The height H as above indicated is generally about 1 inch. Preferably, this length should not be less than about three-fourths inch and should not exceed about 2 inches. If the height H is too short the throughput will be extremely limited and proper operation probably will not be obtainable, whereas if the pins are too long they will become relatively weak and may be subject easily to being bent.
It is preferred to use substantially cylindrical pins, preferably having pointed tips. The diameter of these pins of course may be varied but it is preferred that they be in the range of about one-eighth to three-eighths inch in diameter.
Referring back to FIG. 1, it will be noted that the disc 10 is provided with paddles 30 on its rear face 32 adjacent its outer periphery.

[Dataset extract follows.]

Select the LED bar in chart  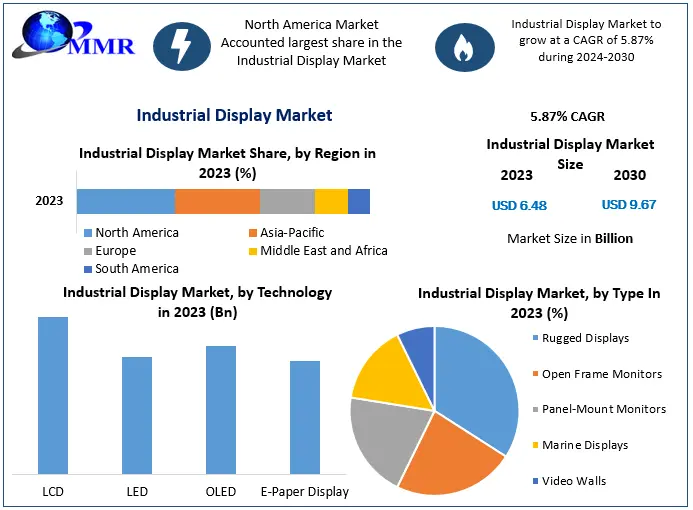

These paddles pump air out of the housing 18 through a tangential outlet not shown. This pumping action draws air in through the inlet 22 and pipe 24 between the discs 10 and the plate 18 and ejects it through the tangential outlet not shown. This arrangement moves sufficient air to entrain the flax as it is introduced to the machine. The tapering pipe 24 results in an increase in velocity as the disc 10 is approached which tends to further align the flax as it is introduced to the space between the disc 10 and plate 18. It has been found that by applying an initial velocity to the flax as it contacts the disc 10 there is less tendency for the flax stems to be twisted together than if the flax is simply introduced through the opening 22.

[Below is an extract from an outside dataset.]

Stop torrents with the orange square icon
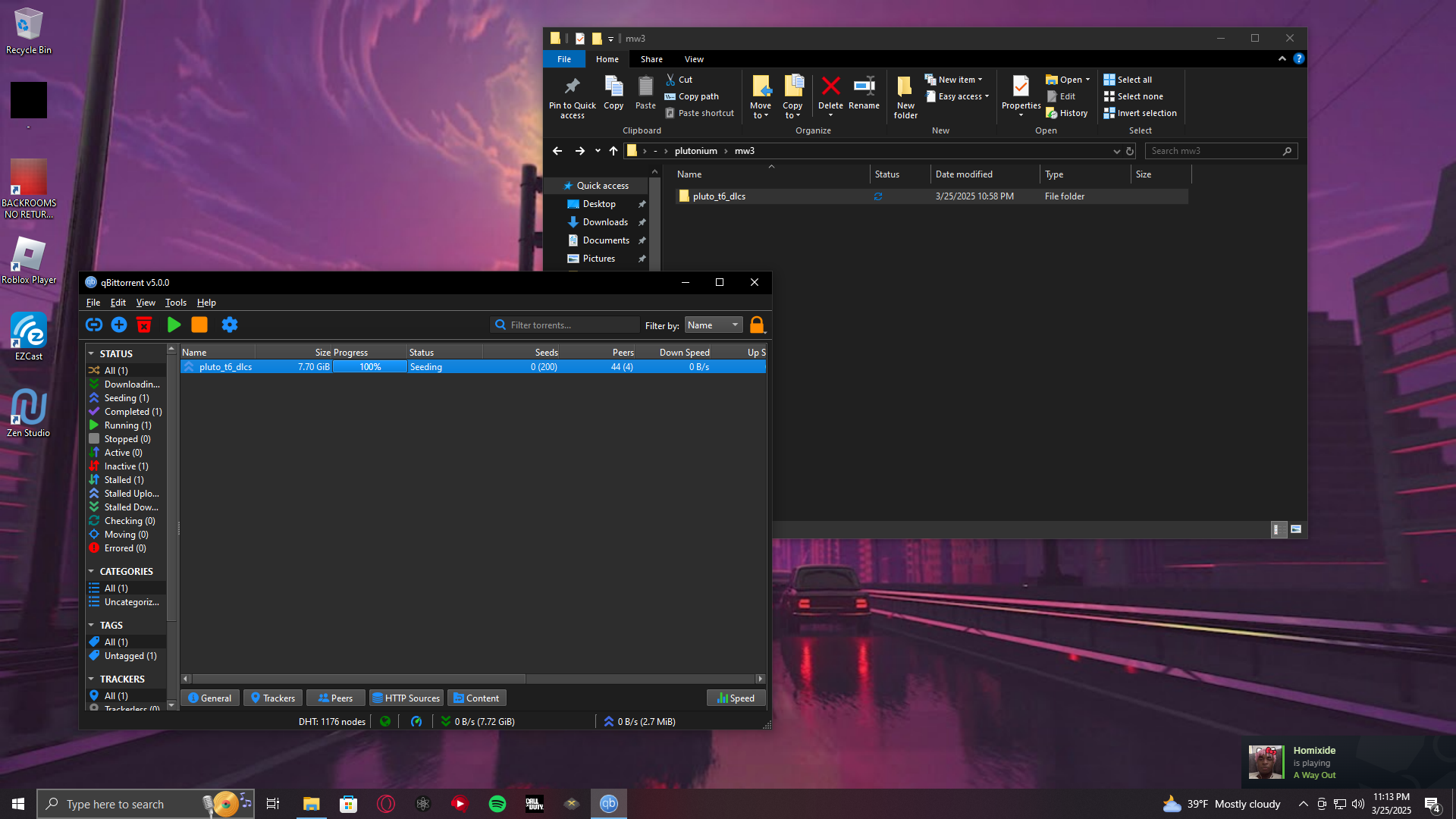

It will be noted that the inlet pipe 24 is at an angle relative to the face of the plate so that the flax has a velocity component in a radial direction as it enters between the disc 10 and plate 18. Preferably the inlet pipe 24 will extend at an angle of between 35° to 65° to the face of the disc 10.
In one specific embodiment of the present invention, a disc 10 having an outermost circle of pins at a radius of 171/2 inches with 4 further inner rows at 1 inch radial spacing together with a pair of rows at 2 inch spacing cooperated with a fixed plate having its outermost row at 17 inches with three further rows at 1 inch radial spacing and 2 inner rows at 2 inch spacing. The rotating disc was also provided with pins located within the inlet opening 22 to tend to aid in the feeding.

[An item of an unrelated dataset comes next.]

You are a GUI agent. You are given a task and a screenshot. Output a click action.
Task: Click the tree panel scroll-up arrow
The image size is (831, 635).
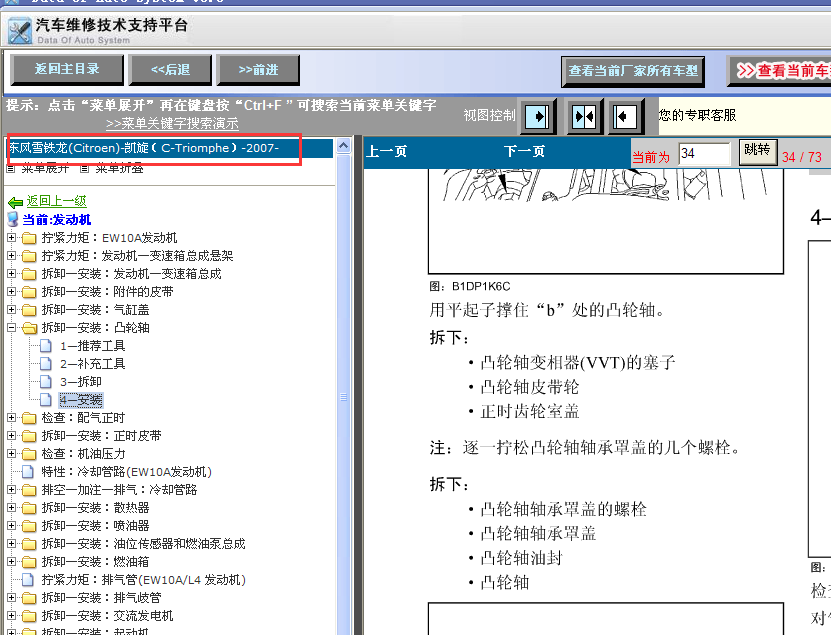point(344,147)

The angle α of all the pins was set at 65° while the angle β was 861/2° for those rows spaced 1 inch, and 78° for those rows spaced 2 inches apart. The pins projected approximately 1 inch, i.e. the dimension H was 1 inch for the pins on the disc and on the plate.
With an arrangement as described in the above paragraph, a throughput of about 10 times that obtained when the pins were perpendicular to the axes was obtainable and the flax product so produced was well decorticated.
Modifications may be made without departing from the spirit of the invention as defined in the appended claims.